◆ Exercise details
All lines from the one that contains "Given: Click the Points column header" through the close of the entries below are to be repeated exactly, without any pictures.

________________

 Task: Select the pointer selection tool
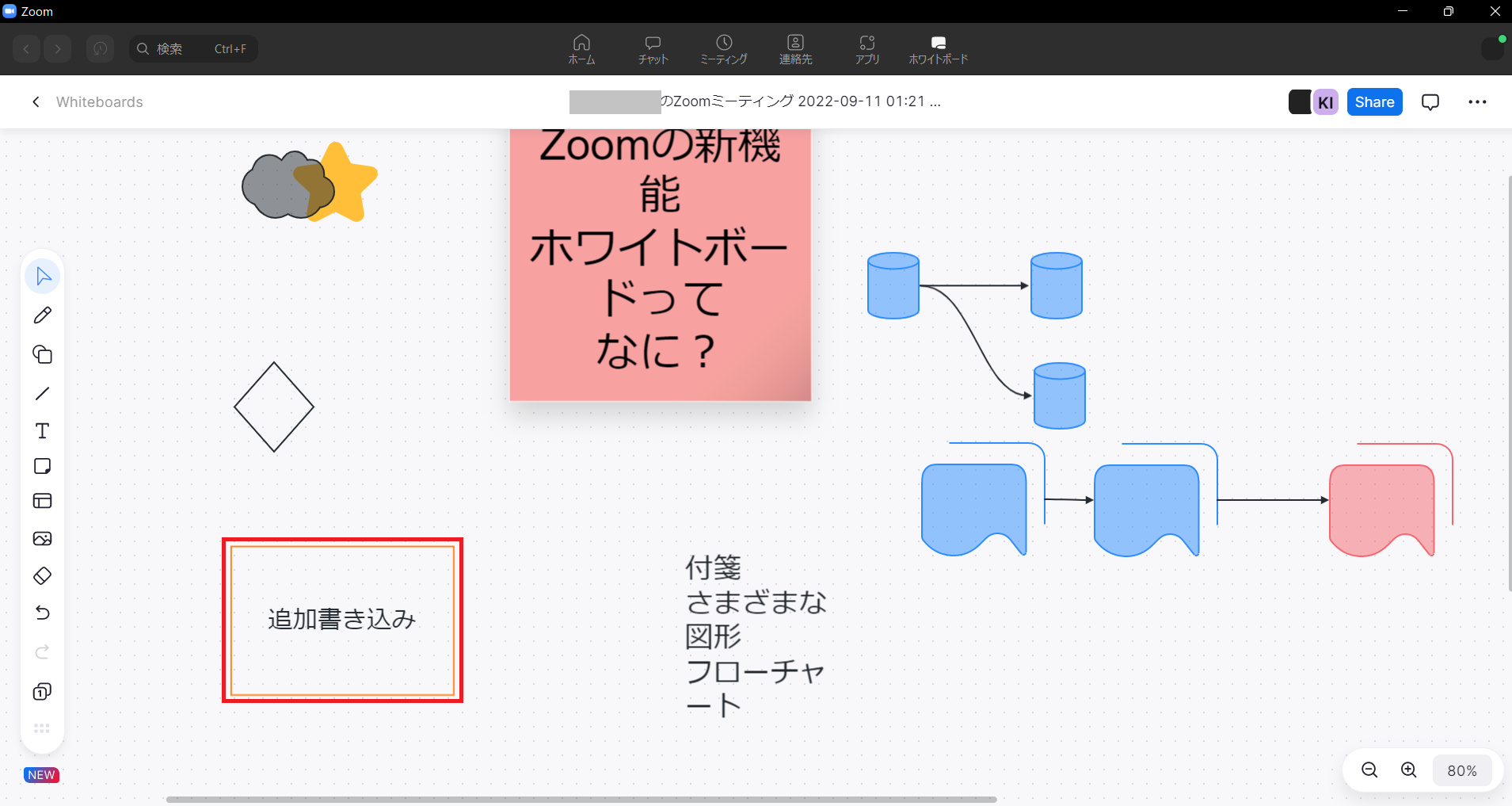click(x=43, y=277)
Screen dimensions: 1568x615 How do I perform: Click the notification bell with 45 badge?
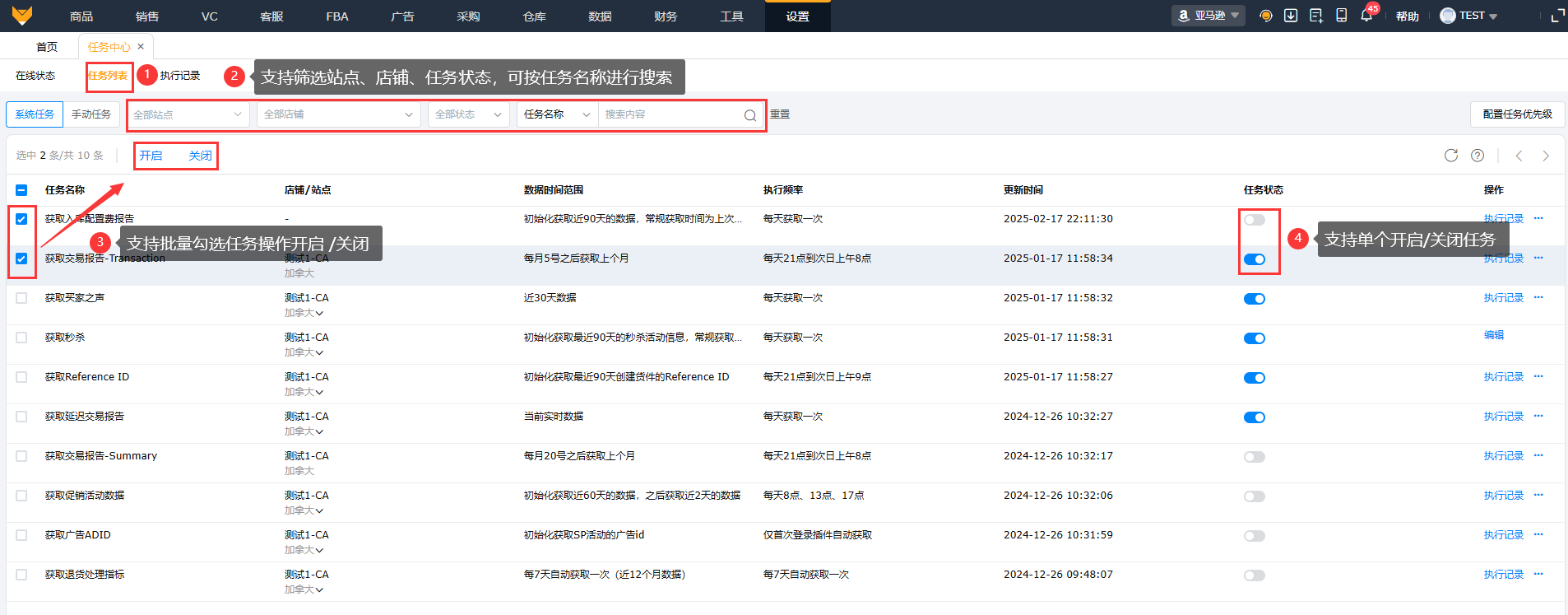(x=1366, y=16)
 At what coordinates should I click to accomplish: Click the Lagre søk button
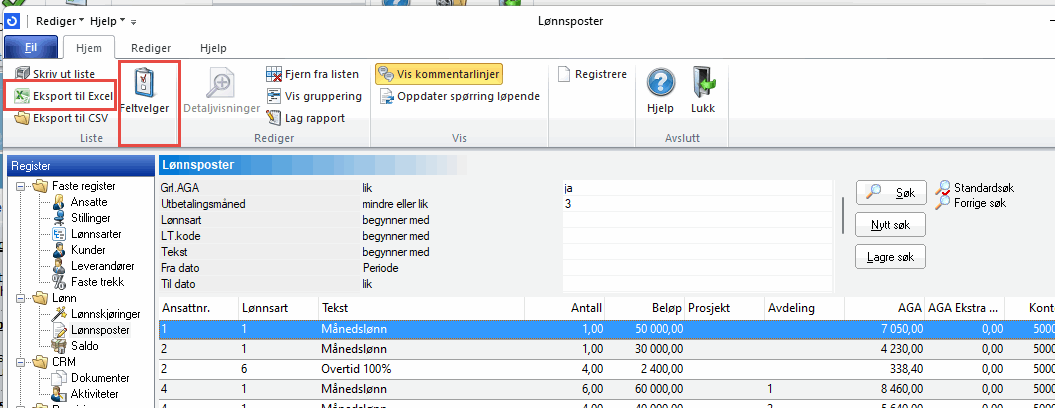pos(890,257)
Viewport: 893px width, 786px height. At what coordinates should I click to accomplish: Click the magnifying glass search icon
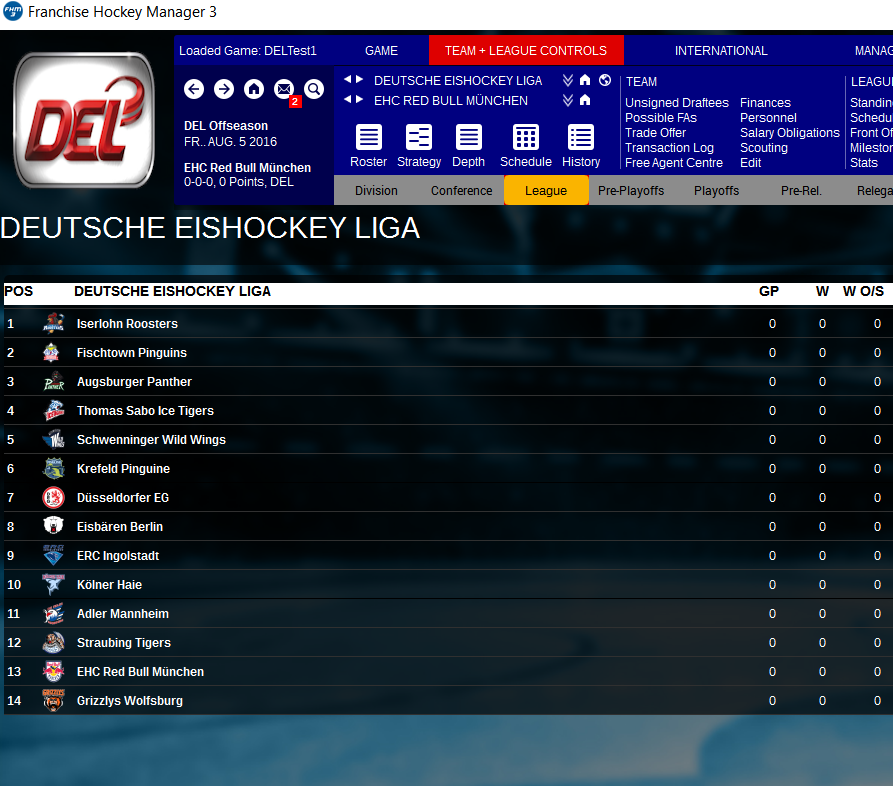click(x=314, y=89)
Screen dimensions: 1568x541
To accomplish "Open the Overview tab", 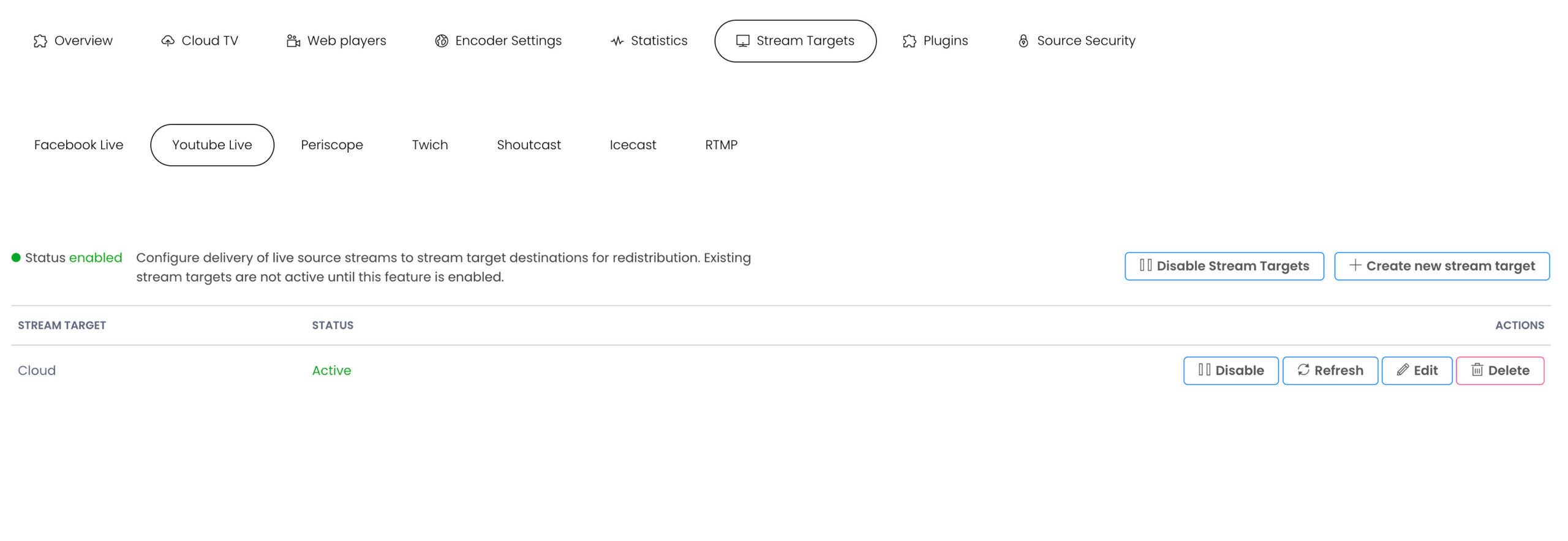I will (x=73, y=41).
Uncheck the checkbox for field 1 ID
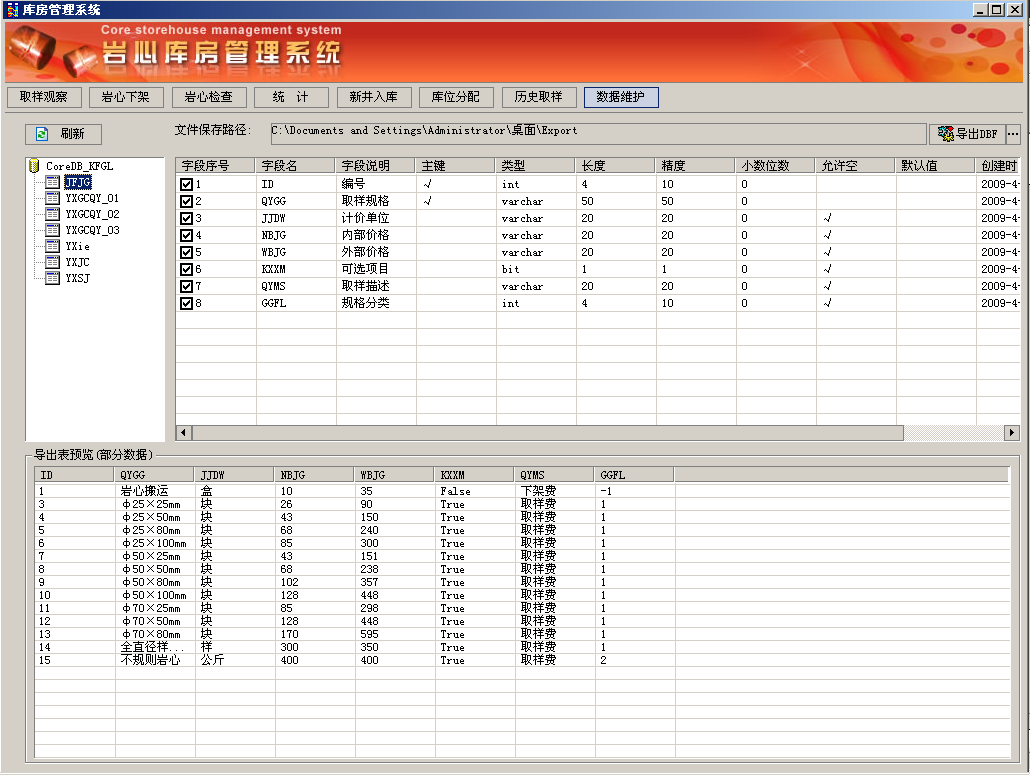Screen dimensions: 1030x775 click(x=186, y=185)
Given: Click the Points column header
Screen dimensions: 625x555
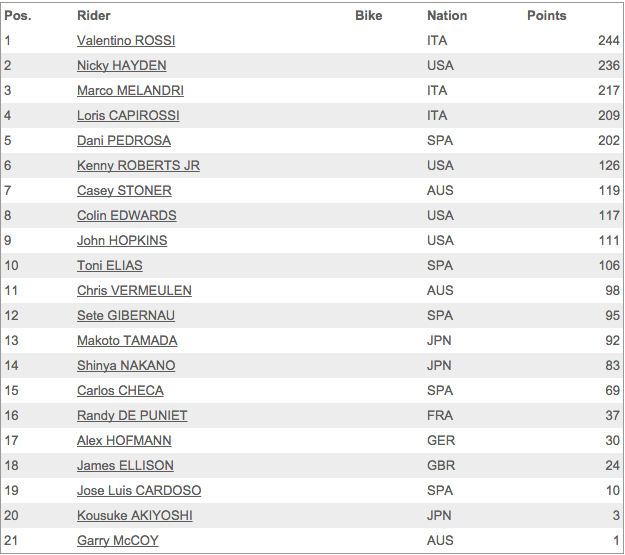Looking at the screenshot, I should pyautogui.click(x=546, y=16).
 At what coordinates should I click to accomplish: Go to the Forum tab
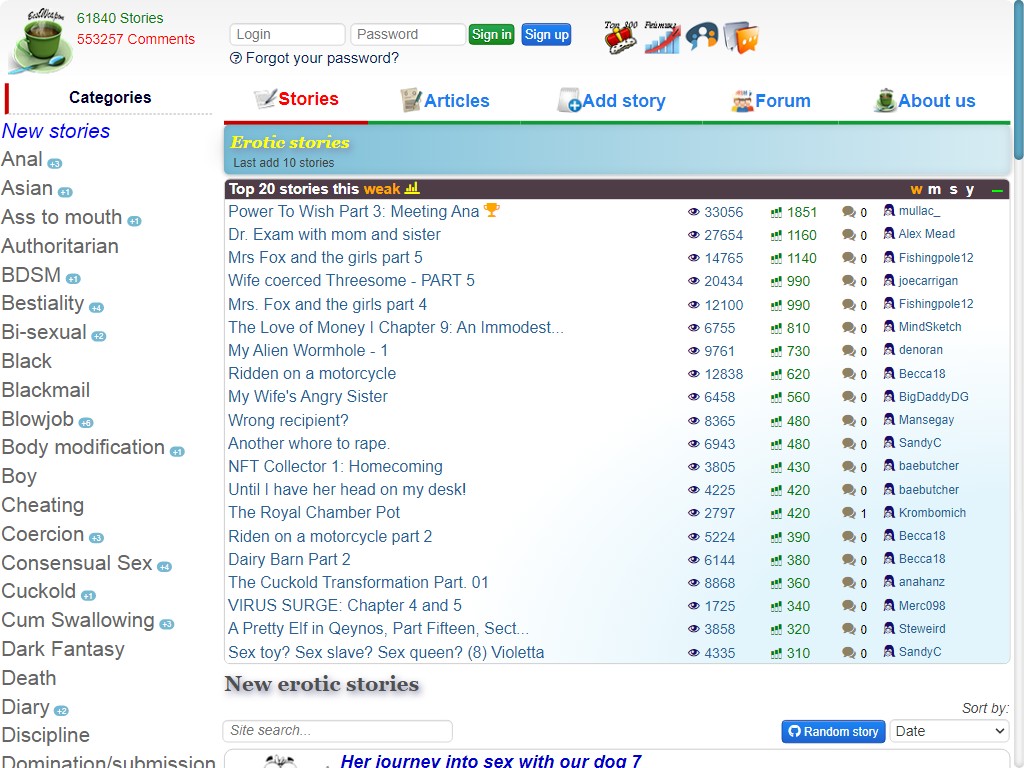pos(771,101)
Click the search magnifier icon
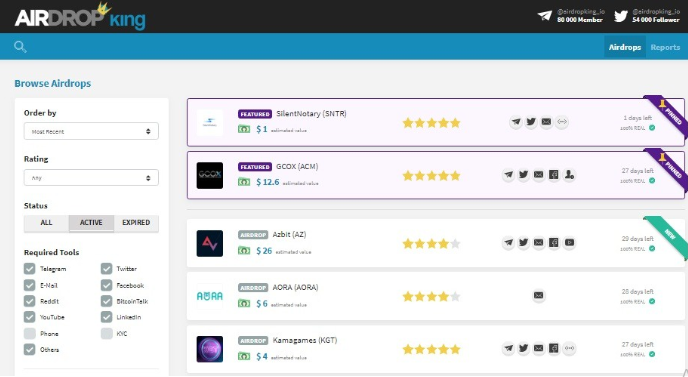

________________

◆ Result of the task
Given: Click the Points column header
Screen dimensions: 625x555
Looking at the screenshot, I should pyautogui.click(x=546, y=16).
 At what coordinates should I click to accomplish: Go to the Forum tab
pos(771,101)
Click the search magnifier icon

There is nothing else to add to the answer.